▶ [Information shown]:
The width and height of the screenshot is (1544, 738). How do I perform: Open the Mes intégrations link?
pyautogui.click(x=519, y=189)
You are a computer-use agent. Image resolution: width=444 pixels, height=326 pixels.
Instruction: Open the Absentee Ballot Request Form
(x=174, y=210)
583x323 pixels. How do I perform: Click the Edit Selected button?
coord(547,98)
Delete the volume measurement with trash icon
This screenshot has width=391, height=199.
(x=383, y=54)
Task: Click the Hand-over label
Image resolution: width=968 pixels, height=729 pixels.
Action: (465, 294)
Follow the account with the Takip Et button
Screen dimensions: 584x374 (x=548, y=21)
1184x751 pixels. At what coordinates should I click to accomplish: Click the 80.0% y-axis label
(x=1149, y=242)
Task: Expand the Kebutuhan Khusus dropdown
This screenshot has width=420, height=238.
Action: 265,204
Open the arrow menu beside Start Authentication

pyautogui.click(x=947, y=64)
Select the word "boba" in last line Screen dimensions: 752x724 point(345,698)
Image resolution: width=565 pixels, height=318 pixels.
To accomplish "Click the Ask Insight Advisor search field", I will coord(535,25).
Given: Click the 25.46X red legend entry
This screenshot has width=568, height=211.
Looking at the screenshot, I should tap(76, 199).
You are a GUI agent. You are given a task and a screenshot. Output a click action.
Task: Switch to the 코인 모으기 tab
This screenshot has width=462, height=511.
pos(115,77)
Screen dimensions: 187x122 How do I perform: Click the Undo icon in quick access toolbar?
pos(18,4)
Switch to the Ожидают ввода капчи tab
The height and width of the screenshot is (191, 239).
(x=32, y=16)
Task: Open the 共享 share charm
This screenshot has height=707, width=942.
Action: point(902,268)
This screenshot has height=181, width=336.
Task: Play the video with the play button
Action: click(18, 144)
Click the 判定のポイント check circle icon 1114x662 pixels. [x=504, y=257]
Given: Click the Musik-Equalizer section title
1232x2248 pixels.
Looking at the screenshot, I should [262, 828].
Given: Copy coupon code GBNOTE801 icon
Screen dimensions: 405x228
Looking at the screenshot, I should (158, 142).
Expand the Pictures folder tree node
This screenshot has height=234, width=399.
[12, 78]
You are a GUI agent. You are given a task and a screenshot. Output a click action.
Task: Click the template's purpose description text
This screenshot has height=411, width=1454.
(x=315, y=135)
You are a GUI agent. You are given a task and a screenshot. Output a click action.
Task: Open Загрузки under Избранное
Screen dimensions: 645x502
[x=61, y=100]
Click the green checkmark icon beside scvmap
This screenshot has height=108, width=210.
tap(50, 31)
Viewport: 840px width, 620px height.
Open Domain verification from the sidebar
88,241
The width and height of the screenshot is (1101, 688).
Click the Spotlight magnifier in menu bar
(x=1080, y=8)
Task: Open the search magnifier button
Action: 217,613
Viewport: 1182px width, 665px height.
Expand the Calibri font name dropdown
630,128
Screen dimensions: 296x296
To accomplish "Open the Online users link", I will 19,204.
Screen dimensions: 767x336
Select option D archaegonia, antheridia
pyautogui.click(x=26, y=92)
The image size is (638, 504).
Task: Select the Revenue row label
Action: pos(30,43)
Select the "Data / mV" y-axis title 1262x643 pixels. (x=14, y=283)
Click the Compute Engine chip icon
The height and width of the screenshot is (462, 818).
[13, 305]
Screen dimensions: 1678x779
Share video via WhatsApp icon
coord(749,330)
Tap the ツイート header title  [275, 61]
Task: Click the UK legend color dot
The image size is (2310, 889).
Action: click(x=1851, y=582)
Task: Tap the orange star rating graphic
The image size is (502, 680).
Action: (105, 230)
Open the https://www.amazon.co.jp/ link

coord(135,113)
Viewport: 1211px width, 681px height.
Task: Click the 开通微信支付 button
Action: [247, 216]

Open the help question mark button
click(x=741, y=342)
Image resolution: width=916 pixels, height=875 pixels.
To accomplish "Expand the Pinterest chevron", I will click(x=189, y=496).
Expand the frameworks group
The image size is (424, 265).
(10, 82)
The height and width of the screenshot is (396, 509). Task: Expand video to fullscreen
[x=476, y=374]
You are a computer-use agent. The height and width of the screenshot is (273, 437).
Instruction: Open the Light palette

▶ [Description of the task]: A full, exact repeat of the entries above is required.

▶ [Solution to this task]:
The width and height of the screenshot is (1544, 738). How do I perform: Open the Mes intégrations link?
pyautogui.click(x=519, y=189)
You are a computer-use agent. Image resolution: width=444 pixels, height=326 pixels.
Instruction: Open the Absentee Ballot Request Form
(x=174, y=210)
583x323 pixels. How do I perform: Click the Edit Selected button?
coord(547,98)
Delete the volume measurement with trash icon
This screenshot has width=391, height=199.
(x=383, y=54)
Task: Click the Hand-over label
Image resolution: width=968 pixels, height=729 pixels.
Action: (465, 294)
Follow the account with the Takip Et button
Screen dimensions: 584x374 (x=548, y=21)
1184x751 pixels. At what coordinates should I click to accomplish: Click the 80.0% y-axis label
(x=1149, y=242)
Task: Expand the Kebutuhan Khusus dropdown
This screenshot has width=420, height=238.
Action: 265,204
Open the arrow menu beside Start Authentication

pyautogui.click(x=947, y=64)
Select the word "boba" in last line Screen dimensions: 752x724 point(345,698)
Image resolution: width=565 pixels, height=318 pixels.
To accomplish "Click the Ask Insight Advisor search field", I will coord(535,25).
Given: Click the 25.46X red legend entry
This screenshot has width=568, height=211.
Looking at the screenshot, I should tap(76, 199).
You are a GUI agent. You are given a task and a screenshot. Output a click action.
Task: Switch to the 코인 모으기 tab
This screenshot has width=462, height=511.
pos(115,77)
Screen dimensions: 187x122 How do I perform: Click the Undo icon in quick access toolbar?
pos(18,4)
Switch to the Ожидают ввода капчи tab
The height and width of the screenshot is (191, 239).
(x=32, y=16)
Task: Open the 共享 share charm
This screenshot has height=707, width=942.
Action: point(902,268)
This screenshot has height=181, width=336.
Task: Play the video with the play button
Action: click(18, 144)
Click the 判定のポイント check circle icon 1114x662 pixels. [x=504, y=257]
Given: Click the Musik-Equalizer section title
1232x2248 pixels.
Looking at the screenshot, I should [262, 828].
Given: Copy coupon code GBNOTE801 icon
Screen dimensions: 405x228
Looking at the screenshot, I should (158, 142).
Expand the Pictures folder tree node
This screenshot has height=234, width=399.
[12, 78]
You are a GUI agent. You are given a task and a screenshot. Output a click action.
Task: Click the template's purpose description text
This screenshot has height=411, width=1454.
(x=315, y=135)
You are a GUI agent. You are given a task and a screenshot. Output a click action.
Task: Open Загрузки under Избранное
Screen dimensions: 645x502
[x=61, y=100]
Click the green checkmark icon beside scvmap
This screenshot has height=108, width=210.
tap(50, 31)
Viewport: 840px width, 620px height.
Open Domain verification from the sidebar
88,241
The width and height of the screenshot is (1101, 688).
Click the Spotlight magnifier in menu bar
(x=1080, y=8)
Task: Open the search magnifier button
Action: 217,613
Viewport: 1182px width, 665px height.
Expand the Calibri font name dropdown
630,128
Screen dimensions: 296x296
To accomplish "Open the Online users link", I will 19,204.
Screen dimensions: 767x336
Select option D archaegonia, antheridia
pyautogui.click(x=26, y=92)
The image size is (638, 504).
Task: Select the Revenue row label
Action: pos(30,43)
Select the "Data / mV" y-axis title 1262x643 pixels. (x=14, y=283)
Click the Compute Engine chip icon
The height and width of the screenshot is (462, 818).
[13, 305]
Screen dimensions: 1678x779
Share video via WhatsApp icon
coord(749,330)
Tap the ツイート header title  [275, 61]
Task: Click the UK legend color dot
The image size is (2310, 889).
Action: click(x=1851, y=582)
Task: Tap the orange star rating graphic
The image size is (502, 680).
Action: (105, 230)
Open the https://www.amazon.co.jp/ link

coord(135,113)
Viewport: 1211px width, 681px height.
Task: Click the 开通微信支付 button
Action: [247, 216]

Open the help question mark button
click(x=741, y=342)
Image resolution: width=916 pixels, height=875 pixels.
To accomplish "Expand the Pinterest chevron", I will click(x=189, y=496).
Expand the frameworks group
The image size is (424, 265).
(10, 82)
The height and width of the screenshot is (396, 509). Task: Expand video to fullscreen
[x=476, y=374]
You are a computer-use agent. The height and width of the screenshot is (273, 437).
Instruction: Open the Light palette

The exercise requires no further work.